++++ MATERIAL FOR THIS TASK ++++

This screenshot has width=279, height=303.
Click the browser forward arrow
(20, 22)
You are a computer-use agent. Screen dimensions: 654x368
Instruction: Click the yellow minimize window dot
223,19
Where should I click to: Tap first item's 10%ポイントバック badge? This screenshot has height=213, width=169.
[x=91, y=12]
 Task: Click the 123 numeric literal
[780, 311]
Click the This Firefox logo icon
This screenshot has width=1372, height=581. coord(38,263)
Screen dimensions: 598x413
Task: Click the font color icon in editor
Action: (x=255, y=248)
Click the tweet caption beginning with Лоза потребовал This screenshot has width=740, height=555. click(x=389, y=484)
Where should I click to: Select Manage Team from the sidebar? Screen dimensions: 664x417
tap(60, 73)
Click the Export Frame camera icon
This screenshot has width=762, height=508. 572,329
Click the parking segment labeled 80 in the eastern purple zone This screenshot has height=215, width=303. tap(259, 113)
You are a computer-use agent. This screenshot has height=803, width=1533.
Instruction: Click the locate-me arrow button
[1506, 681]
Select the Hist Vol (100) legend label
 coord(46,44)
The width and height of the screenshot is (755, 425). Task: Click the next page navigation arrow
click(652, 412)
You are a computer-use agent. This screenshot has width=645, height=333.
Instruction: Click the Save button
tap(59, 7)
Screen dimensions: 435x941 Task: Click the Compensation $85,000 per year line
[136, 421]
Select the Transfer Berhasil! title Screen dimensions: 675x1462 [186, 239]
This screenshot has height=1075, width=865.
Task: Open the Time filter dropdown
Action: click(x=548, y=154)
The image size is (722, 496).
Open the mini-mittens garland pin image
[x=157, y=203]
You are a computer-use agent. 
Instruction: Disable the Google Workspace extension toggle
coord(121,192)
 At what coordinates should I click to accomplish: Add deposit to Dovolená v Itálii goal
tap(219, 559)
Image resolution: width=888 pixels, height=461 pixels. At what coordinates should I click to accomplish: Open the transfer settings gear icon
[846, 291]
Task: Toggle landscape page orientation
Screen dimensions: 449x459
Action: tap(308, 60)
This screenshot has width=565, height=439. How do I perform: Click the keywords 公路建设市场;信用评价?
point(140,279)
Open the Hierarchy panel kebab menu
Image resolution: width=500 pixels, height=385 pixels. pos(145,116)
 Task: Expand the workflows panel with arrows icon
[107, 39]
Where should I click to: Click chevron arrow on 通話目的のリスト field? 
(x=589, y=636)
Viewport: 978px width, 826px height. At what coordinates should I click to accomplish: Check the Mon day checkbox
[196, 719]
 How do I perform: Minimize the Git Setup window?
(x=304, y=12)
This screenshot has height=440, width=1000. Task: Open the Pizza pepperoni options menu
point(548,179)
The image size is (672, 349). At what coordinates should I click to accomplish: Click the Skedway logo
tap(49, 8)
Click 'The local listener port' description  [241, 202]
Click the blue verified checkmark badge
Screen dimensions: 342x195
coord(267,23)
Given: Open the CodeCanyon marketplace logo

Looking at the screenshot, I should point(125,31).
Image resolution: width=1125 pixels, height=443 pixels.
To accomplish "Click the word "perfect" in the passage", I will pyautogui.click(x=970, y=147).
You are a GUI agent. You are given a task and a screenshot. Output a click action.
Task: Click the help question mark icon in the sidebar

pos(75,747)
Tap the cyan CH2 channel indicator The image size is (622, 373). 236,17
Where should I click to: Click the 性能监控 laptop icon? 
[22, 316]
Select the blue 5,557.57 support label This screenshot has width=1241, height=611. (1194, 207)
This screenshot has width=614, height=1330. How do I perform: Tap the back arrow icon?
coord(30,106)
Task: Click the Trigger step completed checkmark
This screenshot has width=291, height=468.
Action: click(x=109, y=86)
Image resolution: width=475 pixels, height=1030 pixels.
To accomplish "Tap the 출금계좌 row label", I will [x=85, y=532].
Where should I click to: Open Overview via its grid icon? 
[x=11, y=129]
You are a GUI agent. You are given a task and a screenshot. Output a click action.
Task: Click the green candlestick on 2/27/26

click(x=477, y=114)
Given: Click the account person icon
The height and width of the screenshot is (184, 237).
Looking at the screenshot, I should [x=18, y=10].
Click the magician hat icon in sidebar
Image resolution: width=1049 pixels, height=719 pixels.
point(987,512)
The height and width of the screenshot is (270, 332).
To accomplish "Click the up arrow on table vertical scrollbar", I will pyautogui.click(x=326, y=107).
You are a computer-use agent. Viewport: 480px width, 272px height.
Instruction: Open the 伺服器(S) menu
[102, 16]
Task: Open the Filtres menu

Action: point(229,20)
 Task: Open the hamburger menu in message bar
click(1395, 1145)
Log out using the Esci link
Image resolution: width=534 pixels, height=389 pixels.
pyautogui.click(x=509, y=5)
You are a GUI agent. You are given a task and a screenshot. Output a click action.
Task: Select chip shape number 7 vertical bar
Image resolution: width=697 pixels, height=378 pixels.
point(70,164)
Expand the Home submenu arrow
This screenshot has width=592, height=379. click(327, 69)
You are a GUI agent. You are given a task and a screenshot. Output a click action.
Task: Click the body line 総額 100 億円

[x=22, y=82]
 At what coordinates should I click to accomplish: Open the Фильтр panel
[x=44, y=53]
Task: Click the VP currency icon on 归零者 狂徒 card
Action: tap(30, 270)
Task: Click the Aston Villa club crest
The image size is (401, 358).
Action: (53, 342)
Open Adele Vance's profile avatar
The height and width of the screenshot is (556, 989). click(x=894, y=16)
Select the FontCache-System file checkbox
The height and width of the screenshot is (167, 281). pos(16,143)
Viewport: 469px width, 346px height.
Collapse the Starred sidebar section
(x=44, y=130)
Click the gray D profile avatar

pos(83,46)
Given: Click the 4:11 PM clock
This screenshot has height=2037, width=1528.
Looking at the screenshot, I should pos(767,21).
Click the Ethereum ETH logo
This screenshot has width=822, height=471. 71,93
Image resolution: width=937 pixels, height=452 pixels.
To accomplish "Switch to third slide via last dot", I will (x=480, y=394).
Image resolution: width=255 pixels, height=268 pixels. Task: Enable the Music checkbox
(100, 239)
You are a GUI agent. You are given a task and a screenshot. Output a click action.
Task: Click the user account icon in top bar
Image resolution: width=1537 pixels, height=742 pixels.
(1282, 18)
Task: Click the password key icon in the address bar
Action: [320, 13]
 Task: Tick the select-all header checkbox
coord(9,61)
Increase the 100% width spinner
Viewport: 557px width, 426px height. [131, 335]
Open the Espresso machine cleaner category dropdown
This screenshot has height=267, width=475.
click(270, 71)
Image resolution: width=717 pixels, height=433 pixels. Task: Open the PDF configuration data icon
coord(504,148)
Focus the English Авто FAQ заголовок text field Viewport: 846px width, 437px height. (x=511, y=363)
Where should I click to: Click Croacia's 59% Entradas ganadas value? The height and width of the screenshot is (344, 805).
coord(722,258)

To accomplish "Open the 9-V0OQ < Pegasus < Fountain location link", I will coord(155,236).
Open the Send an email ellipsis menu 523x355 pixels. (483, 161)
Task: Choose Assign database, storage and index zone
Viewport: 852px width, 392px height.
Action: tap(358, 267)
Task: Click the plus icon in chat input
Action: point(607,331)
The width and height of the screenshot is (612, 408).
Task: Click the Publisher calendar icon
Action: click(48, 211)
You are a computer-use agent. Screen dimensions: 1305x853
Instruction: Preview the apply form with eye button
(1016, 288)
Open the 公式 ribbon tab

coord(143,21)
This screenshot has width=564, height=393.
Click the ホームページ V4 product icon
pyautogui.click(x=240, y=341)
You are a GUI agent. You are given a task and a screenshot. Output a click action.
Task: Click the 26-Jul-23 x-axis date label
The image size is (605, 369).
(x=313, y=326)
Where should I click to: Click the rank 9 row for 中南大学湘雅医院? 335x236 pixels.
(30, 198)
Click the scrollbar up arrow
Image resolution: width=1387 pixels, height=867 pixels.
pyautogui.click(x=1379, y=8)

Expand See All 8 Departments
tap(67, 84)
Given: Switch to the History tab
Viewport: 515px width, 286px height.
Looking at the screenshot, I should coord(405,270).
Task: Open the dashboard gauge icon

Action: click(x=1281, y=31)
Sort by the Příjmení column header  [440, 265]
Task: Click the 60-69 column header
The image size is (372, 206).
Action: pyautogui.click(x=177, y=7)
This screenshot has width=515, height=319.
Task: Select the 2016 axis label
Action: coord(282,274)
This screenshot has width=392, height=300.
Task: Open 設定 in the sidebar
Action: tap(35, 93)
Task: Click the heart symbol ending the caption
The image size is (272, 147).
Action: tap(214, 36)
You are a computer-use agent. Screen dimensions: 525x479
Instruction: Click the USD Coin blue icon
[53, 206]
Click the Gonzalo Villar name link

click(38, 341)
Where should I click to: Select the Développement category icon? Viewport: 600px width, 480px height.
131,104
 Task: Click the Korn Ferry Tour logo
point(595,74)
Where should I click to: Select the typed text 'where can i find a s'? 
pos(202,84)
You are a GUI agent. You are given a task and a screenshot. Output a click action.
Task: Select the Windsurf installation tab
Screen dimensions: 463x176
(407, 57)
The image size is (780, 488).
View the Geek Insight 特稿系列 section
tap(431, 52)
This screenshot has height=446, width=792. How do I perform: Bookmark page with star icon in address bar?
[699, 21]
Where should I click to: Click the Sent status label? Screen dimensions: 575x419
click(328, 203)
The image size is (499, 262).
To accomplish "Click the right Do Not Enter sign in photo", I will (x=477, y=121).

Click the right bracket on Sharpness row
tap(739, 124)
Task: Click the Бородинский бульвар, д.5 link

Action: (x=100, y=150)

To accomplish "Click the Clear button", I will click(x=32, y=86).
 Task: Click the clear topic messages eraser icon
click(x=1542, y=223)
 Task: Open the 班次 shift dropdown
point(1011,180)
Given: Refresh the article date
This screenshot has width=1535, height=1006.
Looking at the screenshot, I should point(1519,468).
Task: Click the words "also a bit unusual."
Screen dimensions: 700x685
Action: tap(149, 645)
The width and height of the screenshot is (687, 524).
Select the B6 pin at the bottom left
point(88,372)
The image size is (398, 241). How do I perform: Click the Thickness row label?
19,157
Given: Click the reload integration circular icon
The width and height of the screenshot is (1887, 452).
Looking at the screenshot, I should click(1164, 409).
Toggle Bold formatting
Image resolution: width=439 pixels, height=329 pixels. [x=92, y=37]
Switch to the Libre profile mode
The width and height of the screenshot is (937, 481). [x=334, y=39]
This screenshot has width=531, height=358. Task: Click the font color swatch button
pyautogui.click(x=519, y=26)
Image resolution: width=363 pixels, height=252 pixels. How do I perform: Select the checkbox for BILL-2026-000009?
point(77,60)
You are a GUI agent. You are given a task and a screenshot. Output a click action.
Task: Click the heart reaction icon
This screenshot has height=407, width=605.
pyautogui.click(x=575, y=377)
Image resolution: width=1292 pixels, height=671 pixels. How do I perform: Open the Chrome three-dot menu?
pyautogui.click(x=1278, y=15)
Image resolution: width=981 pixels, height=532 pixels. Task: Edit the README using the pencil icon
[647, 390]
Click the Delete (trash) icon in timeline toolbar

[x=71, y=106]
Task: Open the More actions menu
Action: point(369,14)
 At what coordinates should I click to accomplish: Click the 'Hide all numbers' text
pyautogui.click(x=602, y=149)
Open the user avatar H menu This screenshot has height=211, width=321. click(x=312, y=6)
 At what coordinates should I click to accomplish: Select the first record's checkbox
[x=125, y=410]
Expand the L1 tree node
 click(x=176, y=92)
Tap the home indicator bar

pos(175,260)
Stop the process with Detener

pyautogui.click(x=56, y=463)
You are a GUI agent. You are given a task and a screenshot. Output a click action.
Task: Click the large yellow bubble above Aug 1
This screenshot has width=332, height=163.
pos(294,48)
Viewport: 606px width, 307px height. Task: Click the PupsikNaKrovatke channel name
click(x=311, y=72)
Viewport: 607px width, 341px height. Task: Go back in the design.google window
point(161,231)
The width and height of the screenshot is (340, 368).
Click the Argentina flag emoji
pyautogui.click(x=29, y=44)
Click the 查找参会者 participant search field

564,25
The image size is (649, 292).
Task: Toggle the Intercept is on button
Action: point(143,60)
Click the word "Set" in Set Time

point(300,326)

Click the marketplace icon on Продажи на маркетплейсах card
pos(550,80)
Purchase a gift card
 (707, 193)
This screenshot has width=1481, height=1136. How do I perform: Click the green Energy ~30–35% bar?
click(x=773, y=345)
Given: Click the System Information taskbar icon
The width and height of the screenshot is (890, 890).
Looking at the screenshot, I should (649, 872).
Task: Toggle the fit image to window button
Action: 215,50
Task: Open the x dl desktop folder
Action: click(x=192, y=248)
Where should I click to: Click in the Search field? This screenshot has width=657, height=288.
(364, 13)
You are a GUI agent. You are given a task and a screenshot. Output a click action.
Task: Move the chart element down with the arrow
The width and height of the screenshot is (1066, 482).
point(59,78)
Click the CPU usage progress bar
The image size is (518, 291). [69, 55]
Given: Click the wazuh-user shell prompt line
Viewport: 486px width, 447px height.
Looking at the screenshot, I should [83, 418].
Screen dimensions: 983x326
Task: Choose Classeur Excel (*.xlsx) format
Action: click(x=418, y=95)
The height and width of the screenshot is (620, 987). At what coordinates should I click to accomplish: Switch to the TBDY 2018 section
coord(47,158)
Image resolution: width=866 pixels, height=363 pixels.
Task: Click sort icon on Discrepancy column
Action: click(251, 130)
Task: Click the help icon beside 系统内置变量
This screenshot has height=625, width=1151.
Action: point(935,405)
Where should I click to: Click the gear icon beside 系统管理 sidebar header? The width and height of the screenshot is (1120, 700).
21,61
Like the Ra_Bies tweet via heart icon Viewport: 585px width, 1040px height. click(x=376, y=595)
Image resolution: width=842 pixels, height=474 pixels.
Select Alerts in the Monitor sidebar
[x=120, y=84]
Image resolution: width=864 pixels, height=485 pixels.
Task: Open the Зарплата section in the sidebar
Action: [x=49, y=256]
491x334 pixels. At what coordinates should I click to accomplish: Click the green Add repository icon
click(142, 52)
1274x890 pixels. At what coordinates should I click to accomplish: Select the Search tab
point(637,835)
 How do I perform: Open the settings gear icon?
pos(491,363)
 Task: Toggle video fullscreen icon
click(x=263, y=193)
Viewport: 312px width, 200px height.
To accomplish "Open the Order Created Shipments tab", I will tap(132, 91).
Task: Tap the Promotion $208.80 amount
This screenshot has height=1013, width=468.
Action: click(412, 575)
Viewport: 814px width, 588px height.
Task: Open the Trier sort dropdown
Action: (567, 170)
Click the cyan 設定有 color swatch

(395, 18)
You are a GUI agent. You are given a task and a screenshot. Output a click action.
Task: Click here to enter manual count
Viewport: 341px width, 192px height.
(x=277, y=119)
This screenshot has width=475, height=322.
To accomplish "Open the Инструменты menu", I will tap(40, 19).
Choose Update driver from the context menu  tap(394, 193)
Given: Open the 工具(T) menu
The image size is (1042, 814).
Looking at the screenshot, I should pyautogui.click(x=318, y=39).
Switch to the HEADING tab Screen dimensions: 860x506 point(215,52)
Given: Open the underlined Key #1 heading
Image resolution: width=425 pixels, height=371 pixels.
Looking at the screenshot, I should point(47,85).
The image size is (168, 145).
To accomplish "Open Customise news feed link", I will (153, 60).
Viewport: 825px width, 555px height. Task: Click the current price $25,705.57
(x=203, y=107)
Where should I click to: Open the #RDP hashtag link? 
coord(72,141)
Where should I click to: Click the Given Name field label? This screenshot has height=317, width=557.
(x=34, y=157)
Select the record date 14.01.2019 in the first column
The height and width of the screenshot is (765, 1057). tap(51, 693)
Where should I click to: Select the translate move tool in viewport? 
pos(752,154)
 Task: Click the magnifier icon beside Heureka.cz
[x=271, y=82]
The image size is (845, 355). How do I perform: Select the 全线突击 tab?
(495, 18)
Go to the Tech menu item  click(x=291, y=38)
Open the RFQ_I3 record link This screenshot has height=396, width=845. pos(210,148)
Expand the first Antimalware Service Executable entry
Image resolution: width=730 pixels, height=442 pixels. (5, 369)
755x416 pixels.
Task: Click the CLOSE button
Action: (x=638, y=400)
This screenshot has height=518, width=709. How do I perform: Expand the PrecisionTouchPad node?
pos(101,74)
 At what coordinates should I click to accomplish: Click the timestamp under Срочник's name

++++

### [WHAT THE TASK ASKS]
Scan the listing above for the line that has "Image resolution: width=1125", then copy exactly from that line through the line that has "Task: Click the Trigger".

### [SOLUTION FOR THIS EXERCISE]
Image resolution: width=1125 pixels, height=443 pixels.
To accomplish "Click the word "perfect" in the passage", I will pyautogui.click(x=970, y=147).
You are a GUI agent. You are given a task and a screenshot. Output a click action.
Task: Click the help question mark icon in the sidebar

pos(75,747)
Tap the cyan CH2 channel indicator The image size is (622, 373). 236,17
Where should I click to: Click the 性能监控 laptop icon? 
[22, 316]
Select the blue 5,557.57 support label This screenshot has width=1241, height=611. (1194, 207)
This screenshot has width=614, height=1330. How do I perform: Tap the back arrow icon?
coord(30,106)
Task: Click the Trigger step completed checkmark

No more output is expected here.